Symphonie pour l'enfer
Article paru dans l'édition du Monde du 26.02.10
BD L'histoire de la représentation, en plein siège de Leningrad, de l'oeuvre écrite par Chostakovitch en hommage à ses habitants
resque un an de siège : les habitants de Leningrad mangent des chats, des oiseaux ou des rats liés par une sauce à la colle, celle qui servait aux réparateurs du Musée de l'Ermitage. Depuis le début du siège de la Wehrmacht, en septembre 1941, les généraux « froid, faim et terreur » ont décimé la population de la Venise du Nord aussi sûrement que les obus.
Pourtant, la ville résiste. Dans les rues, les haut-parleurs diffusent poèmes et sentences patriotiques. De surcroît, Staline demande que l'Orchestre de la Radio de Leningrad joue la Septième Symphonie en ut majeur de Dmitri Chostakovitch le 9 août 1942, date à laquelle Hitler a prévu l'entrée de ses troupes dans la ville. Un jeune officier, Vlakov, est chargé d'acheminer la partition de cette symphonie baptisée « La Leningrad ». Déjà jouée à Moscou, Londres et New York, l'oeuvre ne l'a pas encore été dans la ville natale du maître. A la fois hommage à Leningrad et au 1,8 million de victimes du siège - qui durera près de neuf cents jours -, elle est aussi un encouragement à la résistance.

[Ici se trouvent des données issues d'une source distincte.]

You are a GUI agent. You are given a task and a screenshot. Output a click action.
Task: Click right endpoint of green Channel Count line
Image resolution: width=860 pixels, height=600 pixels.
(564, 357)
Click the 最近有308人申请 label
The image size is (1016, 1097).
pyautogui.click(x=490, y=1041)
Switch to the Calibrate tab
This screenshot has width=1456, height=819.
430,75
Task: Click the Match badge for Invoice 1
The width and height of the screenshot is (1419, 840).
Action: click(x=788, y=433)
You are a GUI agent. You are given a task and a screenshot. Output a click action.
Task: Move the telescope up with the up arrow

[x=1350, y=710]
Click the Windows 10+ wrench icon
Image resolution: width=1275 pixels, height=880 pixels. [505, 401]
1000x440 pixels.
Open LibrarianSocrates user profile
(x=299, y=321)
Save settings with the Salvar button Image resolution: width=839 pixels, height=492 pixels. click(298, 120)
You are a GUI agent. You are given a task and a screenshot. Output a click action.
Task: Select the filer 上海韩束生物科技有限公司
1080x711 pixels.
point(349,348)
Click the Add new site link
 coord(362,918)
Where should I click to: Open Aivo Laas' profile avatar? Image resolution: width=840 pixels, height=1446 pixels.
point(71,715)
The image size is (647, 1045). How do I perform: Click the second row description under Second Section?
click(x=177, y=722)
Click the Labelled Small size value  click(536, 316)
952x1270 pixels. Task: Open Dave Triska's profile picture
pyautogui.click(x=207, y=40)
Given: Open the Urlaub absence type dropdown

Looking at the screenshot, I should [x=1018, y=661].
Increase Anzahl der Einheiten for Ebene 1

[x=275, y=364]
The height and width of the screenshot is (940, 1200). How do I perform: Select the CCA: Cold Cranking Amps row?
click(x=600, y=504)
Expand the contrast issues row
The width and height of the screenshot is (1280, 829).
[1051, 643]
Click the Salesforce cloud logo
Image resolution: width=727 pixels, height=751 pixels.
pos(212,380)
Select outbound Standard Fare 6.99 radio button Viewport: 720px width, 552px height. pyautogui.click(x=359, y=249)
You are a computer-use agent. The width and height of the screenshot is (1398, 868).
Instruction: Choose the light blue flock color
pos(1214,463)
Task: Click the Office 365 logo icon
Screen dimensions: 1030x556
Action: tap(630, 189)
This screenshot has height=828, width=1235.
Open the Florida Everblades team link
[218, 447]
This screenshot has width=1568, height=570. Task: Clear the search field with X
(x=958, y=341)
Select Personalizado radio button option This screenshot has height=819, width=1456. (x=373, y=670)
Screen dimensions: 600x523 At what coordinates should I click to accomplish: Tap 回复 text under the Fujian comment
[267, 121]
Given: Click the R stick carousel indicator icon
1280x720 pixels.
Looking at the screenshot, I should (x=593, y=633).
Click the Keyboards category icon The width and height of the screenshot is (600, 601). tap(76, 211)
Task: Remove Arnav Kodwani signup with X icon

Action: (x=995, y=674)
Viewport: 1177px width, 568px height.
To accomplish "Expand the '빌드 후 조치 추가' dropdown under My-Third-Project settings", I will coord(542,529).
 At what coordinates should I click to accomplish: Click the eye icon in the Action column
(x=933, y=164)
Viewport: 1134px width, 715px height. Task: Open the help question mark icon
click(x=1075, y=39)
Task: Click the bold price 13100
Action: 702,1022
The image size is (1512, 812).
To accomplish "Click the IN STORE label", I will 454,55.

Vlakov, aidé par Irina, une jeune joueuse de hautbois, va tout faire pour qu'elle puisse être jouée à Leningrad. Il va obtenir des musiciens en renfort, doubler les rations de l'orchestre à bout de souffle, copier à la hâte la partition transmise à la barbe des nazis.
C'est cette volonté de rester debout, poing levé et musique en tête, que racontent Céka et Borris, avec une émotion à juste distance, sans pathos. Les couleurs froides, bleues et grises, virent au rouge bistre et à l'ocre pour décrire la ville « de sang et de lumière » ; les personnages animaliers - inspirés de la série Edmond le cochon, de Jean-Marc Rochette - vivent entre bombes et décombres, cadavres et caves, la foi en la victoire en guise de viatique.
On sait, depuis, que Dmitri Chostakovitch avait voulu que cette symphonie soit un requiem à la mémoire de « toutes » les victimes du siège, de la révolution et des procès staliniens. Cela rend la lecture de cette BD encore plus bouleversante.